Alors l’armée française tient à se tenir prête. Il y a déjà des évolutions en termes de repérage et de brouillage, mais si un drone parvient à traverser toutes les protections, il faut que les soldats sachent agir. Ainsi, comme le rapporte Ici, le 2e régiment d'infanterie de marine de Champagné (Sarthe) est formé à la lutte anti-drones depuis le mois d’octobre. Les quarante soldats formés utilisent des fusils à pompe de 12 mm pour abattre les drones.

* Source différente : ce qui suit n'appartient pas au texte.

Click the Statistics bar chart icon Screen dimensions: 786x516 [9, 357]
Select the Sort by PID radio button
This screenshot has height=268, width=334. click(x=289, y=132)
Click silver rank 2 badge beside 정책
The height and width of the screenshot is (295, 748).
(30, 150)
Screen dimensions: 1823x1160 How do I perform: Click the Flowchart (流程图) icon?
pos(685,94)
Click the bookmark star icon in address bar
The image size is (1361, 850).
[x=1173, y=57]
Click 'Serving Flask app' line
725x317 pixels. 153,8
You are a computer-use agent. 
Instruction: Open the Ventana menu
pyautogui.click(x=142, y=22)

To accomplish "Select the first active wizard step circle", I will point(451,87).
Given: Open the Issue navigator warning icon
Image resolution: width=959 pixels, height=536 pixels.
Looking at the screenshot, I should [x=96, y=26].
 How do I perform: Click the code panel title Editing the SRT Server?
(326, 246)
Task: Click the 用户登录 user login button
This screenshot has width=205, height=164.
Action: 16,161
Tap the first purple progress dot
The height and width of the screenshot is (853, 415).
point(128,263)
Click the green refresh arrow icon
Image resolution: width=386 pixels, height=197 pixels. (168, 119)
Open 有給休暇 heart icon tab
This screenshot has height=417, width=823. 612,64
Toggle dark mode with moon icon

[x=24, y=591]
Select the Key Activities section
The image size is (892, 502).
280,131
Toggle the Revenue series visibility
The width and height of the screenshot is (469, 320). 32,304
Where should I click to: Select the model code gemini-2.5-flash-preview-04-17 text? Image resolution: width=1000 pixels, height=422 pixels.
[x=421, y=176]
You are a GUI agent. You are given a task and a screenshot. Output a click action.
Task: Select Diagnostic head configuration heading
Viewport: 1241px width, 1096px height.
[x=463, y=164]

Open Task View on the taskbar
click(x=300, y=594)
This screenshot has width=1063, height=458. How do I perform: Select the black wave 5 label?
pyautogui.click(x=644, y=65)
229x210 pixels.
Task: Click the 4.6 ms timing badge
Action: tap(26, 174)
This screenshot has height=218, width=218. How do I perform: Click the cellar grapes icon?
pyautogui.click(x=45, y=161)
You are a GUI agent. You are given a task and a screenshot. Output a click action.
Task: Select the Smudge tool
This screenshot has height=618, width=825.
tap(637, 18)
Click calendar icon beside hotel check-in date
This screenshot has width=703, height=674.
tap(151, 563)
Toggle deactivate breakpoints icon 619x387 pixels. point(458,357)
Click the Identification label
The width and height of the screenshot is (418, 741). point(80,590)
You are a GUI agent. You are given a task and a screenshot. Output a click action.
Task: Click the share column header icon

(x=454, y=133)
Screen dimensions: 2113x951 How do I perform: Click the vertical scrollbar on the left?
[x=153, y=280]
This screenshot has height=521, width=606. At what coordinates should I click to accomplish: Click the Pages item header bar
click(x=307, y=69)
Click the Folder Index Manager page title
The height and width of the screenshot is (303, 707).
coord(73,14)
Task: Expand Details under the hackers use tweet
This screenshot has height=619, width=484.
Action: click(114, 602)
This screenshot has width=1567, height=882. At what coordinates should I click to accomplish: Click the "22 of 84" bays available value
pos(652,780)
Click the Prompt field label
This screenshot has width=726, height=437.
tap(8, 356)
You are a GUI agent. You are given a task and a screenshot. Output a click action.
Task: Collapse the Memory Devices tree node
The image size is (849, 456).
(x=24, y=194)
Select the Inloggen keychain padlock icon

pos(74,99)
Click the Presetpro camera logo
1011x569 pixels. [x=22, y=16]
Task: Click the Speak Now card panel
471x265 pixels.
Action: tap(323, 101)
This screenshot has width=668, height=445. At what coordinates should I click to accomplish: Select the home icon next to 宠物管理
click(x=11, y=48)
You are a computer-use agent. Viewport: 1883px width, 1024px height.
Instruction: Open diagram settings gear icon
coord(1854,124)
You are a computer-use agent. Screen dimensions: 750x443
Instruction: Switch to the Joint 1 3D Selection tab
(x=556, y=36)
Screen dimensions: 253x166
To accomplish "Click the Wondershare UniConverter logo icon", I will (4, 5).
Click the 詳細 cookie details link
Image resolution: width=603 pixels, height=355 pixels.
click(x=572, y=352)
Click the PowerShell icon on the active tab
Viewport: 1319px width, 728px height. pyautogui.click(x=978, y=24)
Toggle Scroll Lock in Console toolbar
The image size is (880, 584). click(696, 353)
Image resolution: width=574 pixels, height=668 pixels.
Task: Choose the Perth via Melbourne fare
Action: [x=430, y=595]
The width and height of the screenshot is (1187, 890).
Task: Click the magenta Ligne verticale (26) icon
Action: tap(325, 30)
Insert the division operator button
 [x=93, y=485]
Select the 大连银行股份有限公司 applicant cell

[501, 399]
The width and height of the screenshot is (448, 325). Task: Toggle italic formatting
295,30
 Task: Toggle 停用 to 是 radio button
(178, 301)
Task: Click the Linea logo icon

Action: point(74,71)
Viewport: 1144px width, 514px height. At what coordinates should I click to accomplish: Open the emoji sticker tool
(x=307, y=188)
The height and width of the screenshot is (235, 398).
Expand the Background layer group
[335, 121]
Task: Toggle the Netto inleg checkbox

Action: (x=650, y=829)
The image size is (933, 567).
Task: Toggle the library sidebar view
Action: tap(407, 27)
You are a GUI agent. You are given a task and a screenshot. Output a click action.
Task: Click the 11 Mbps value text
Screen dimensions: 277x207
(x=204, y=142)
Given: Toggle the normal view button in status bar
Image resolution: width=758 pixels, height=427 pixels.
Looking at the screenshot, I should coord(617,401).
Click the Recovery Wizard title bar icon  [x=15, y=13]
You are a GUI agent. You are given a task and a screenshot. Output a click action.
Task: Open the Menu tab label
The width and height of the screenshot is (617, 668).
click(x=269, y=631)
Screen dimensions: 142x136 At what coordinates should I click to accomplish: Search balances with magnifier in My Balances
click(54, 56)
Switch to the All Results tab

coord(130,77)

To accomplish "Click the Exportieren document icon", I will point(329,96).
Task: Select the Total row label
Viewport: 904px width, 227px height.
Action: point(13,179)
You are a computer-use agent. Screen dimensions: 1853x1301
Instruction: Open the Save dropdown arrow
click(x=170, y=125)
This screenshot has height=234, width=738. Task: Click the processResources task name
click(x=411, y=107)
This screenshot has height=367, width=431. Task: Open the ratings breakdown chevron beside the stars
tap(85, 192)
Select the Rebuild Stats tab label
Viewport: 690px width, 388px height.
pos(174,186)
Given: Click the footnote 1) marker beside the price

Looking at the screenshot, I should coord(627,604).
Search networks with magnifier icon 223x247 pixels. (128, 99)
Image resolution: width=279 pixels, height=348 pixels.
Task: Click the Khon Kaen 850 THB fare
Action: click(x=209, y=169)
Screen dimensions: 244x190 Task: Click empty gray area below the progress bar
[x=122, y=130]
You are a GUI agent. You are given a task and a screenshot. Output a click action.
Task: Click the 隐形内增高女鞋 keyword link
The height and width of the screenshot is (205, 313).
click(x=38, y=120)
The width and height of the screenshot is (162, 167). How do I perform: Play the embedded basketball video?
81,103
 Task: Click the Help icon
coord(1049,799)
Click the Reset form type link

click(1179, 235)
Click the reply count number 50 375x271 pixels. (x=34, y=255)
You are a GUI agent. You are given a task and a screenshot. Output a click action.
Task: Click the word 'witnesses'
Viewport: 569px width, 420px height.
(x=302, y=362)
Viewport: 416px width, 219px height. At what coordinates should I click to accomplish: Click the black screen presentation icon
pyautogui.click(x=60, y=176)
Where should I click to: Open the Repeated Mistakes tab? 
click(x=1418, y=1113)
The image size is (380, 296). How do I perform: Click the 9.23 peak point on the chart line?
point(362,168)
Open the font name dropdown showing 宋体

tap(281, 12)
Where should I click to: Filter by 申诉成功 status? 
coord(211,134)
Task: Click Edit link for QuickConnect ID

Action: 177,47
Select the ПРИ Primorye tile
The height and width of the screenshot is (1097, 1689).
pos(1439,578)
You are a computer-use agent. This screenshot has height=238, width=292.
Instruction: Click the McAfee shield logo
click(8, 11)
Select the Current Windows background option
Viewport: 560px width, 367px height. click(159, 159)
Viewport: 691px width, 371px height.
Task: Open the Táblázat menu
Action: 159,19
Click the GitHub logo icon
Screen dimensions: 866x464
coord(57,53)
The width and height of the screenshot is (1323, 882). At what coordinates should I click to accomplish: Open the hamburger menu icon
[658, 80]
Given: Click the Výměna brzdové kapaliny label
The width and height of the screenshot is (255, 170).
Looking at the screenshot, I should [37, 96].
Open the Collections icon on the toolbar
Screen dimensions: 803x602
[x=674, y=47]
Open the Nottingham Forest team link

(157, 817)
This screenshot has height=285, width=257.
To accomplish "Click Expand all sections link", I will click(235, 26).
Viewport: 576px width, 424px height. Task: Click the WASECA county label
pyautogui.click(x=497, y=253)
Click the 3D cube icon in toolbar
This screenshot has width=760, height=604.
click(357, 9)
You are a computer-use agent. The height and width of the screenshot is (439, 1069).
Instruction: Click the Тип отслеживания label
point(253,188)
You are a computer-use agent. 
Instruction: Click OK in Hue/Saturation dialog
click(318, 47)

Des entraînements semblables aux balles-trap

Les drones peuvent atteindre 80, 90 et même 100 km/h, il faut donc être rapide : «On nous prépare à la vitesse du drone et le drone peut atteindre jusqu'à 100 km/h. Il faut avoir un temps de réaction qui est quand même assez conséquent, et donc être bien préparé en amont», explique le caporal Eloan à nos confrères. Pour éviter de détruire un véritable drone à chaque entraînement, les soldats s’entraînent avec un lancer de disques en terre cuite. Tout aussi rapides, ils permettent aux soldats de se rendre compte de la vitesse des drones et du fait qu’ils n’ont pas beaucoup d’occasions de tirer lorsqu’un appareil arrive vers eux.